Additional requirements include applying from your country of nationality or usual residence, having no prior visa refusals that haven’t been overcome, and having no apparent grounds for ineligibility.5U.S. Department of State. Interview Waiver Update September 18, 2025 The interview waiver doesn’t reduce the $185 fee, but it does save you the time and hassle of an in-person appointment. You still submit your passport and documents through a courier or drop-off location instead.

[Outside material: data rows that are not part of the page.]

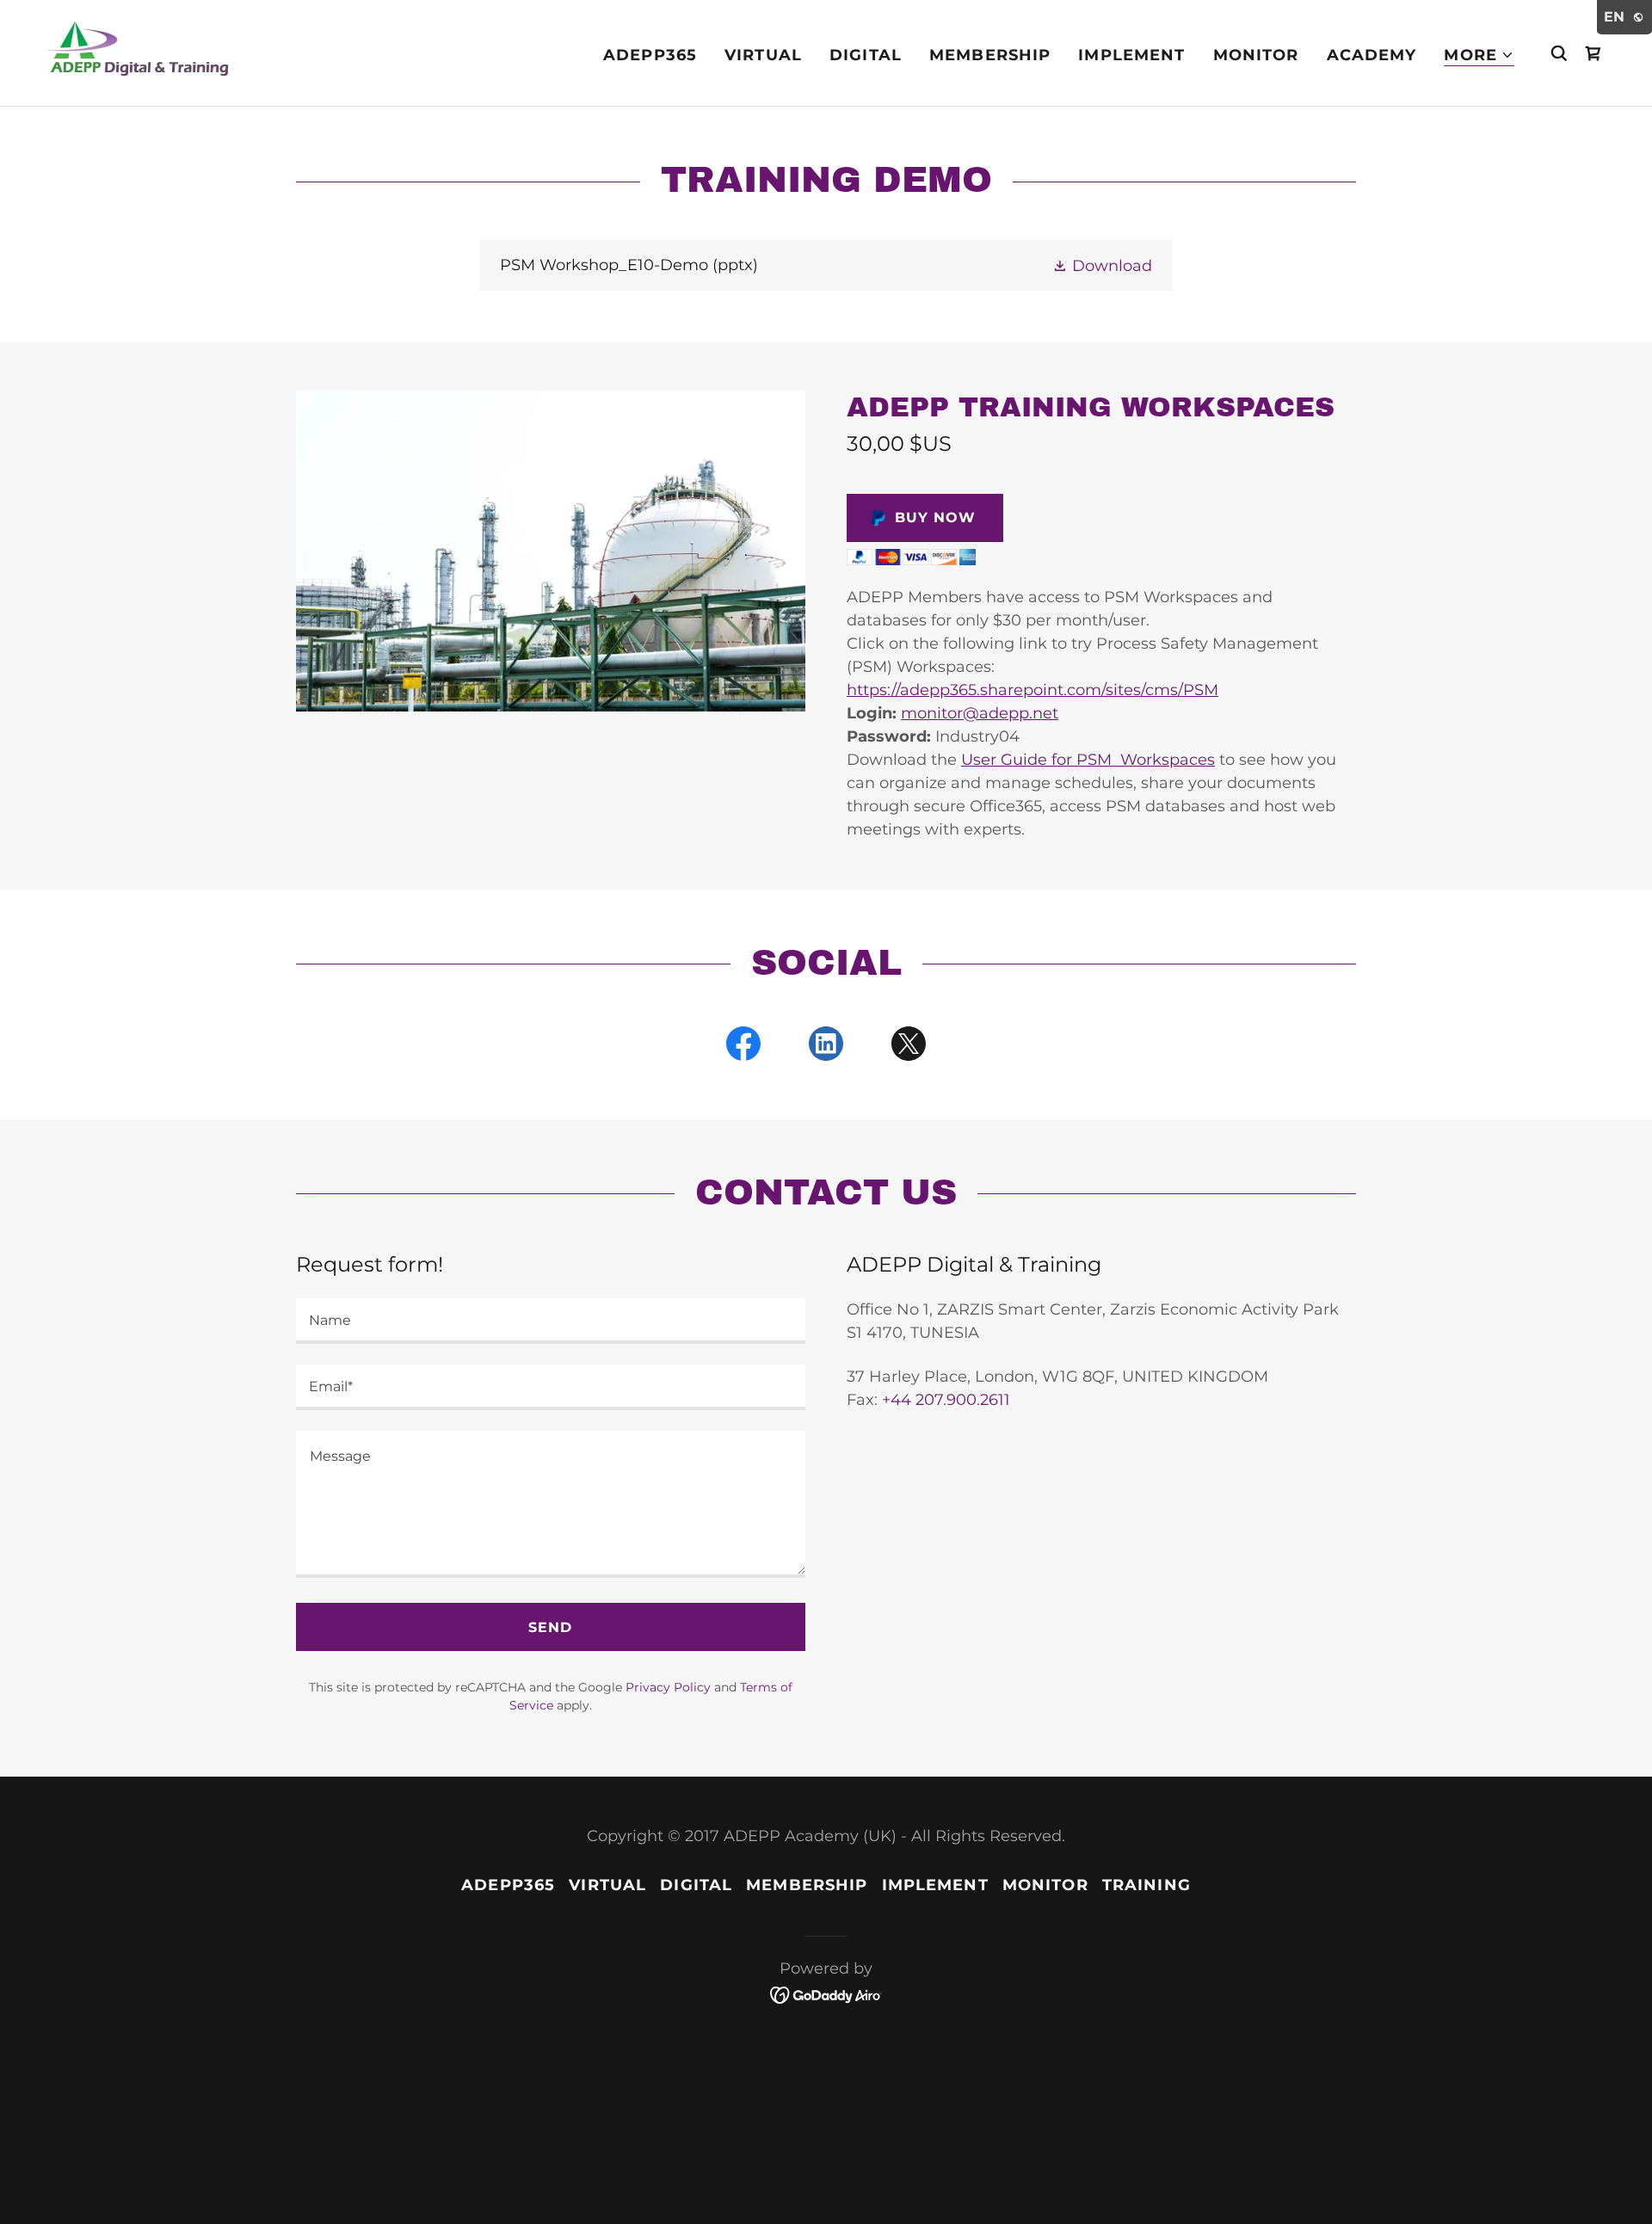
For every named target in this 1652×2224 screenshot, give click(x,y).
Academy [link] (1372, 55)
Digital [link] (865, 55)
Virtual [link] (763, 55)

The Visa Waiver Program Alternative

If you hold a passport from one of the roughly 40 countries participating in the Visa Waiver Program, you may not need a B1/B2 visa at all. The program lets eligible travelers visit the United States for business or tourism for up to 90 days without a visa, provided they obtain an approved Electronic System for Travel Authorization (ESTA) before departure.6U.S. Department of State. Visa Waiver Program

An ESTA costs far less than the $185 visa fee and remains valid for two years or until your passport expires, whichever comes first. The tradeoff is a hard 90-day stay limit with no option to extend, and you cannot change your immigration status while in the country on an ESTA. If you need a longer stay, plan to seek medical treatment that could take months, or want the flexibility to apply for an extension once you arrive, the B1/B2 visa is the better investment despite the higher cost.

Other Costs to Budget For

The $185 MRV fee and any reciprocity charge are the only fees the Department of State collects, but the full cost of getting a B1/B2 visa is usually higher in practice. Depending on your location, you may need to pay for passport-sized photos that meet U.S. visa specifications, courier fees for document delivery, and travel to the embassy or consulate if there isn’t one in your city.

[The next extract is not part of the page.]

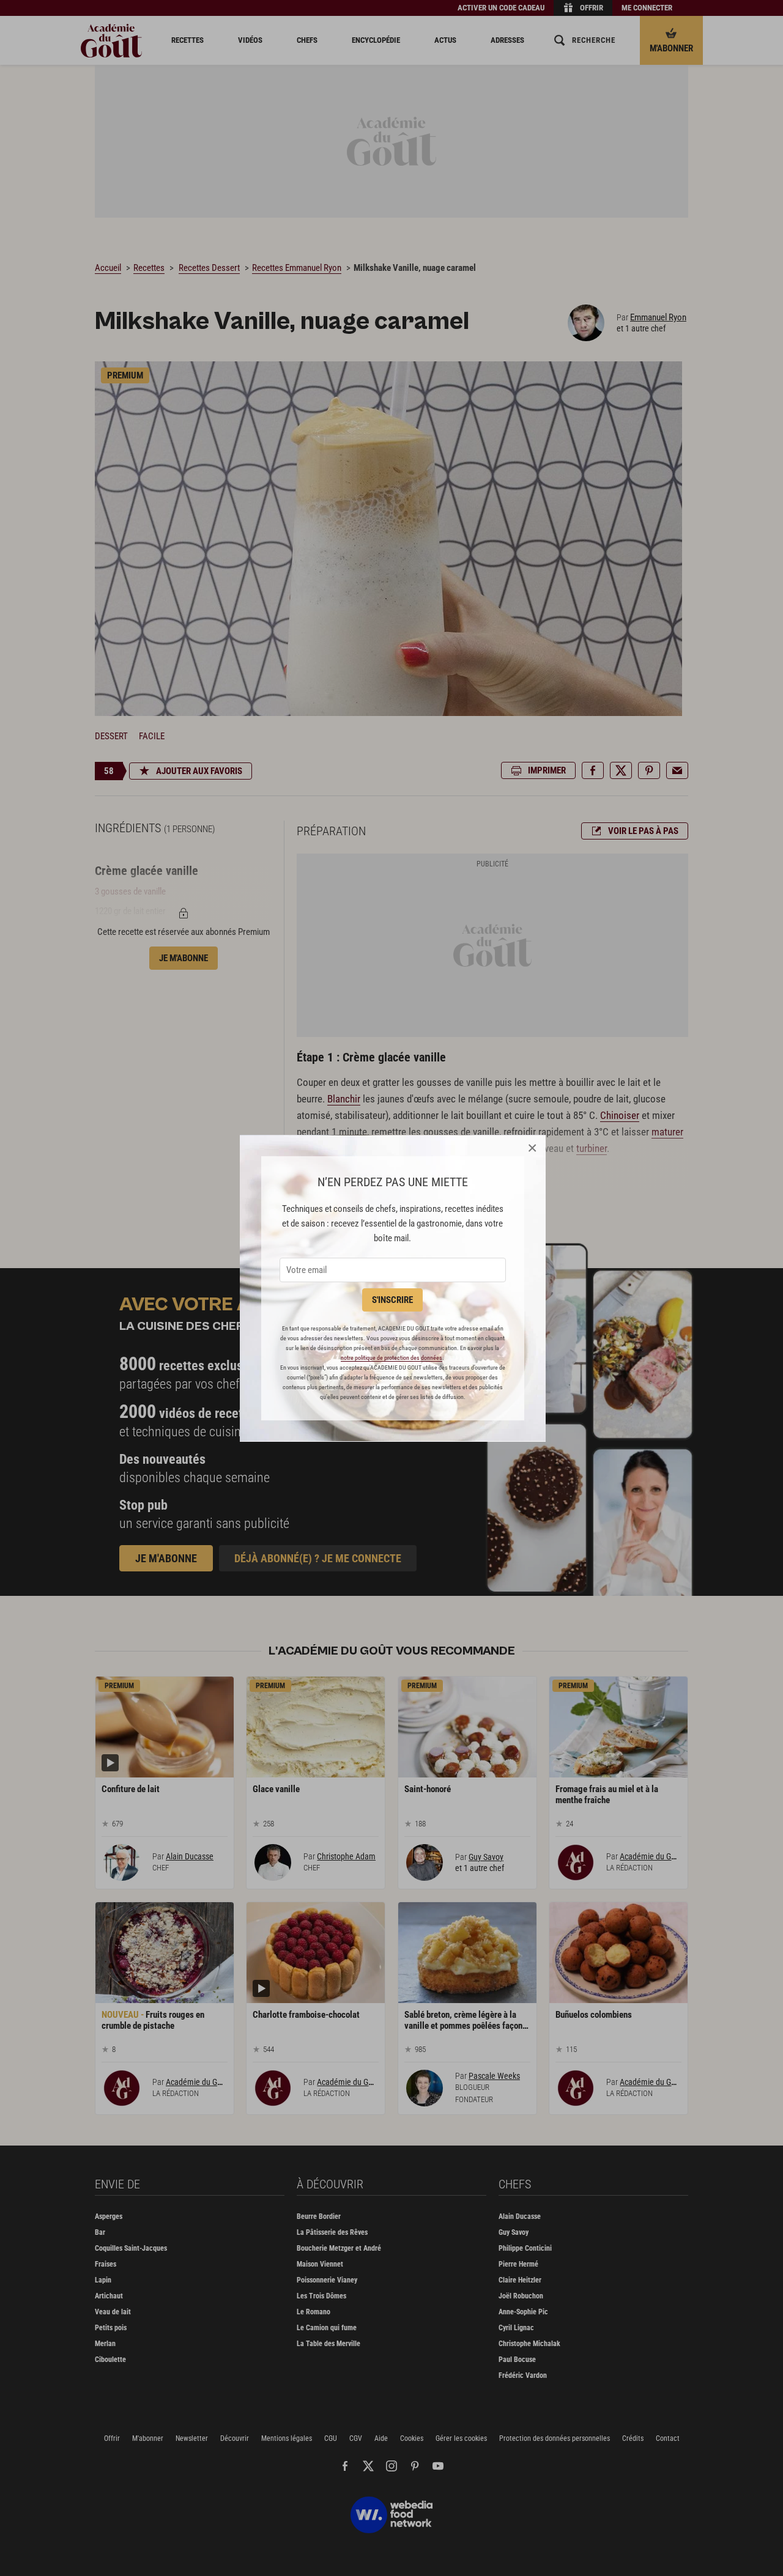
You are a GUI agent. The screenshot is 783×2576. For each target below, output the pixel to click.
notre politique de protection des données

Applicants seeking a B2 visa for medical treatment face an additional documentation burden: you’ll typically need a letter from the U.S. physician confirming your appointment dates, the expected duration, and the cost of treatment, along with evidence that you or someone else can cover the medical, living, and travel expenses. None of that paperwork has a government fee attached, but assembling it, including any certified translations of foreign documents, adds cost and time. Certified translations of a single-page civil document typically run $20 to $60, and notarizing invitation letters or financial affidavits costs a few dollars per signature.